__TASK BRIEF__: Pull out of the data below the stretch of lines bounded by the one containing "Click the Download button label" and the one containing "The width and height of the screenshot is (941, 620).", both bounds included, unchanged.

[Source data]
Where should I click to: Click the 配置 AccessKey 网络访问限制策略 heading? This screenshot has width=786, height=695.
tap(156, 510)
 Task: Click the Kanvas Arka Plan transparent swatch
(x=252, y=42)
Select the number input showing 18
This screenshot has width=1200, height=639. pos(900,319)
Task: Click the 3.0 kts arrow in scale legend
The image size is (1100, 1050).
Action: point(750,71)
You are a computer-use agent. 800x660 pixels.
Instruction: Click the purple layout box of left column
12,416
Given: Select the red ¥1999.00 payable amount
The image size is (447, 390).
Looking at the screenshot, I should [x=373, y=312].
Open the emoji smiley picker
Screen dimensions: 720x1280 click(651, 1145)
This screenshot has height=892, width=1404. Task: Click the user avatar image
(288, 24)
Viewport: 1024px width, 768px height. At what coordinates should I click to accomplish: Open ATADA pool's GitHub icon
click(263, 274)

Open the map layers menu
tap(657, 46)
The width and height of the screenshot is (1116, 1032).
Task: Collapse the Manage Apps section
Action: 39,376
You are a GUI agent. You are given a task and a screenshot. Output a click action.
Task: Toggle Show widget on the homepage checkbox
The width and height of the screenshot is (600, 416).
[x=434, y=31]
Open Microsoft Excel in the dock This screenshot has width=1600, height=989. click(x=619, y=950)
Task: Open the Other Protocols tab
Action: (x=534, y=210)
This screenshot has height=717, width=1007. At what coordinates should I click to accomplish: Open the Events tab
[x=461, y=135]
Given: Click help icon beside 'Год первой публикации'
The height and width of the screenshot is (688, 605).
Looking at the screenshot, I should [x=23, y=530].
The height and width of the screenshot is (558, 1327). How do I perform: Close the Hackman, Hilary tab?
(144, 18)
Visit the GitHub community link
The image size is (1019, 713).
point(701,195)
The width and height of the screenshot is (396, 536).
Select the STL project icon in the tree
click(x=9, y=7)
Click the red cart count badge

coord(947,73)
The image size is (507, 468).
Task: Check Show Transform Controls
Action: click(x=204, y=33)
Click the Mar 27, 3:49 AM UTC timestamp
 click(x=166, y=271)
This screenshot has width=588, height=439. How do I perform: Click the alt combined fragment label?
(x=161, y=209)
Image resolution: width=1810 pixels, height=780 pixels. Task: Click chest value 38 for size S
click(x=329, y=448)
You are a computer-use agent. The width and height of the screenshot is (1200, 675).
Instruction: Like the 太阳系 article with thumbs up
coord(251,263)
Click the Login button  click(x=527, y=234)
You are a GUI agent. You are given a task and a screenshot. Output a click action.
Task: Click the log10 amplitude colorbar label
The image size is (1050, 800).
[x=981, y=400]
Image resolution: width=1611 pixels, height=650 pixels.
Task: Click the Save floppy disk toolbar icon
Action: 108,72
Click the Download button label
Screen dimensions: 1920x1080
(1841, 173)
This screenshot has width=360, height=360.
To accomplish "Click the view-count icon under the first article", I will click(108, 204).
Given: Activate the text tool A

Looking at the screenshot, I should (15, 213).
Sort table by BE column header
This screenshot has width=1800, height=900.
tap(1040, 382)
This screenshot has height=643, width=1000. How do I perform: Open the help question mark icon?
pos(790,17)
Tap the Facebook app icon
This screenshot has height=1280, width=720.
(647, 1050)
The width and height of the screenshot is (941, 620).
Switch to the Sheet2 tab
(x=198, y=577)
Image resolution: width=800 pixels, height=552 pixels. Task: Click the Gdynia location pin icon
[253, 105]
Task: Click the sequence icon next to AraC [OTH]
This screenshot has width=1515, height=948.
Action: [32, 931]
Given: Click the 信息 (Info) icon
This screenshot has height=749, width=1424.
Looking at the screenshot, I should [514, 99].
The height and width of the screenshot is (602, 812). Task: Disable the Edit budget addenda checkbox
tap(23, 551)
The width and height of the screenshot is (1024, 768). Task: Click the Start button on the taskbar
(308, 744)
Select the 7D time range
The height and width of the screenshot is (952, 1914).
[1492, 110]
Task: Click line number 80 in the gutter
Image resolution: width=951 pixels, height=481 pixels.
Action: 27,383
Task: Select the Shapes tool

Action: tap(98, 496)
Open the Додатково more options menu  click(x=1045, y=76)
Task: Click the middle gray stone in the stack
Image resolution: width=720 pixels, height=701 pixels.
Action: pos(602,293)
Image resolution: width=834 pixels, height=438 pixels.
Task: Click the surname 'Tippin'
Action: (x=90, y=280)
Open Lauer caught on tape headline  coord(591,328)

__EXPECTED ANSWER__:
Click the Download button label
Screen dimensions: 1920x1080
(1841, 173)
This screenshot has width=360, height=360.
To accomplish "Click the view-count icon under the first article", I will click(108, 204).
Given: Activate the text tool A

Looking at the screenshot, I should (15, 213).
Sort table by BE column header
This screenshot has width=1800, height=900.
tap(1040, 382)
This screenshot has height=643, width=1000. How do I perform: Open the help question mark icon?
pos(790,17)
Tap the Facebook app icon
This screenshot has height=1280, width=720.
(647, 1050)
The width and height of the screenshot is (941, 620).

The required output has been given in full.